Baranwal joined the Electric Power Research Institute (EPRI) as the chief nuclear officer and vice president of the institute’s nuclear energy portfolio, she said Wednesday in a Tweet. She joined the organization days after her Jan. 8 resignation as assistant secretary at the Department of Energy’s Office of Nuclear Energy.
I took few days off but am 😊 to get back to #EnergyTwitter and #nucleartwitter. Thrilled to be on the @EPRINews team, providing science-based nuclear R&D to more than 80% of the world’s commercial nuclear fleet. https://t.co/6A8Z6NMPOL
— Dr. Rita Baranwal (@RitaB66) January 21, 2021
In this new position Baranwal will be “providing science-based nuclear R&D to more than 80% of the world’s commercial nuclear fleet,” she said in her Tweet.
Baranwal has some history in a setting like that. From 2016 to 2019, she was director of the Gateway for Accelerated Innovation in Nuclear (GAIN) program at the Idaho National Laboratory. The program is an incubator for nuclear-energy technologies that the government hopes can be applied commercially..
EPRI’s nuclear portfolio also has a sizable program dedicated to high-level radioactive waste management and storage.
That includes research on “technical issues related to fuel reprocessing.” During her time at DOE, Baranwal was a vocal proponent of spent fuel reprocessing.
In a video interview with RadWaste Monitor Friday, Baranwal described some of the nonprofit’s research on innovative tech for the back end of the nuclear fuel cycle.
One project that Baranwal said she was excited about was the institute’s High Burnup Nuclear Fuel Storage Demonstration Project. EPRI collaborated with the Department of Energy on this research, which aims to “reduce the amount of time that [nuclear] fuel stays in a spent fuel pool,” Baranwal said.
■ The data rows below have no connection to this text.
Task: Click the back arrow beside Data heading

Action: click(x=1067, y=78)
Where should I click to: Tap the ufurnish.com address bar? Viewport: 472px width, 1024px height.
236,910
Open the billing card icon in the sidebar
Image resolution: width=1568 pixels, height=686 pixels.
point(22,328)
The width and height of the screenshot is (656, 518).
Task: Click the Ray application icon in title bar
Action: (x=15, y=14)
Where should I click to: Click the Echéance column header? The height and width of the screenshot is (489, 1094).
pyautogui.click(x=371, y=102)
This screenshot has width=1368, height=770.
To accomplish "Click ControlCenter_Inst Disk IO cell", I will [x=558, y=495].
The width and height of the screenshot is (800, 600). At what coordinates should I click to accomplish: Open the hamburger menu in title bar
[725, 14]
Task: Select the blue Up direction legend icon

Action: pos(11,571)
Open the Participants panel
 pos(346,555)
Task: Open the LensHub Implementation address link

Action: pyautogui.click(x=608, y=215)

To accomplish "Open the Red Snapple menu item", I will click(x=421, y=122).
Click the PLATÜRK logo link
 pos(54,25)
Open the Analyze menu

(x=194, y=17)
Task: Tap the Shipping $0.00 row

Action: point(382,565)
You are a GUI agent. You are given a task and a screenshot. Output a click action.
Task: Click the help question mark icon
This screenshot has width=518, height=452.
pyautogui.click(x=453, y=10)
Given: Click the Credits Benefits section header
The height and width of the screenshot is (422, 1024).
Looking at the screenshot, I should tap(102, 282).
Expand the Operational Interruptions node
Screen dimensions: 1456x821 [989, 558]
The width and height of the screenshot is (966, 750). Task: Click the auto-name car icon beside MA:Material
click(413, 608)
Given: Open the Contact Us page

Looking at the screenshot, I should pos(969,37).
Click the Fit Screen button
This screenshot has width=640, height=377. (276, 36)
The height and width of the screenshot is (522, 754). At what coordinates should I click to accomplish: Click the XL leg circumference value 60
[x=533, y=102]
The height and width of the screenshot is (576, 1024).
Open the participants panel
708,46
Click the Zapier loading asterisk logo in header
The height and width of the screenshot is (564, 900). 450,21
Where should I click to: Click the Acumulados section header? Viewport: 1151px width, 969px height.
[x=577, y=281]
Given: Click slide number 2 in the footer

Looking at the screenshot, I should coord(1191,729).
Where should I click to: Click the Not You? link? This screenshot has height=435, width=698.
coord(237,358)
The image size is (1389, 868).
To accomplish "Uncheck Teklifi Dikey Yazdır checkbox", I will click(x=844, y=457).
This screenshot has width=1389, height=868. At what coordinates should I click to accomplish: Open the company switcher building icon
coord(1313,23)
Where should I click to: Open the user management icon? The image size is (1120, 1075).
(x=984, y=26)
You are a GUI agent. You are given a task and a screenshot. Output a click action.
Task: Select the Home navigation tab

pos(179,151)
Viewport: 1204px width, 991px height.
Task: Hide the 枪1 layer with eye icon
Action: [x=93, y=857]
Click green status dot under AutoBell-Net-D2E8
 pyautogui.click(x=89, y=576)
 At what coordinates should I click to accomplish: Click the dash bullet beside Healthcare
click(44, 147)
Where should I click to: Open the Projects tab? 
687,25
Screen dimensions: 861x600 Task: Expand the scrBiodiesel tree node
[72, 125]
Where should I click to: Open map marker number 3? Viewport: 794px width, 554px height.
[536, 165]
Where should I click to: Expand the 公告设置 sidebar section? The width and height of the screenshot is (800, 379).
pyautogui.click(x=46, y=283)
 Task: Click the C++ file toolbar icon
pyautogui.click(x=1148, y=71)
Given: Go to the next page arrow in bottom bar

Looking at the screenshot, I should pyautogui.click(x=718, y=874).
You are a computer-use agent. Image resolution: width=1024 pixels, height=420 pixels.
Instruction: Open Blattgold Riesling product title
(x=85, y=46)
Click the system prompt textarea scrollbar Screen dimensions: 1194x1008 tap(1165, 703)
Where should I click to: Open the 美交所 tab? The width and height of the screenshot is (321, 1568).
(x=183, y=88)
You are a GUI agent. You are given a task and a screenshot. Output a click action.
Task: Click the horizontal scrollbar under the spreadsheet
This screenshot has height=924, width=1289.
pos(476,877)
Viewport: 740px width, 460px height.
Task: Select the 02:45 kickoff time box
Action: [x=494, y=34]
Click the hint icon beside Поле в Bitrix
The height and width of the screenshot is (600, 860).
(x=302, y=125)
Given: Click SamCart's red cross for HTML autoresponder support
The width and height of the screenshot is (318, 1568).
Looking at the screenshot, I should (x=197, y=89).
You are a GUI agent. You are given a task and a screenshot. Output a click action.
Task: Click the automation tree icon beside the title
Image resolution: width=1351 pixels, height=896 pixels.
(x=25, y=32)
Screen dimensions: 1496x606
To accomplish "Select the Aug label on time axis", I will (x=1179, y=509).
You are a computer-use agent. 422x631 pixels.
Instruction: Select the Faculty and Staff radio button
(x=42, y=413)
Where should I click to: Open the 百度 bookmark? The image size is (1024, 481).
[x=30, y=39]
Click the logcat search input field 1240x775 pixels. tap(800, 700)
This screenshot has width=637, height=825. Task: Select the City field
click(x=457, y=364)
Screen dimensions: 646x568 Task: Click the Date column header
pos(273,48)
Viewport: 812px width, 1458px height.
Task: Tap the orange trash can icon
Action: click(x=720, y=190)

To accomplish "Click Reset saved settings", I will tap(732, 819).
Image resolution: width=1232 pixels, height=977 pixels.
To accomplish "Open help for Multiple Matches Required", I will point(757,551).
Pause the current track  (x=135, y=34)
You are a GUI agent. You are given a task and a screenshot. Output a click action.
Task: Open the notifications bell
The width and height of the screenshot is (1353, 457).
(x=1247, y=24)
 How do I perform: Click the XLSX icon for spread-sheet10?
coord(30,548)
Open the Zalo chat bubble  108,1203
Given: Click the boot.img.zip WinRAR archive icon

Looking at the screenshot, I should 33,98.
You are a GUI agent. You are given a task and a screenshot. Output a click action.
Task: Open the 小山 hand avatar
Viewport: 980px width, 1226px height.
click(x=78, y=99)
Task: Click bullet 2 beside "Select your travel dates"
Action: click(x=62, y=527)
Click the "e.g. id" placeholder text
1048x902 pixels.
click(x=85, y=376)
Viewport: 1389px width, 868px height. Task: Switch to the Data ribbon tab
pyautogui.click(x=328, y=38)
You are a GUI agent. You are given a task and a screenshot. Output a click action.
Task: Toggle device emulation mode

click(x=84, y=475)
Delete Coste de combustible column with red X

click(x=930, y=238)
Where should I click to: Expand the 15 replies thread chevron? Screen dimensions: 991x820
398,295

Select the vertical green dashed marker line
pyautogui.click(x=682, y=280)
The results of this project could save nuke plants up to $75 million each per year, she said.
As far as permanent storage solutions are concerned, the institute previously produced research on geological repositories, but hasn’t published any new work since funding for the Yucca Mountain project was pulled in 2011, Baranwal said.
EPRI has also informed vendors on the use of robots for storage site inspection and sensors to monitor storage sites and waste transport, Baranwal said.
“I have been in innovation for almost my entire career in the nuclear industry,” Baranwal said. “It’s certainly an honor to be able to lead a lot of this cutting edge research that EPRI does.”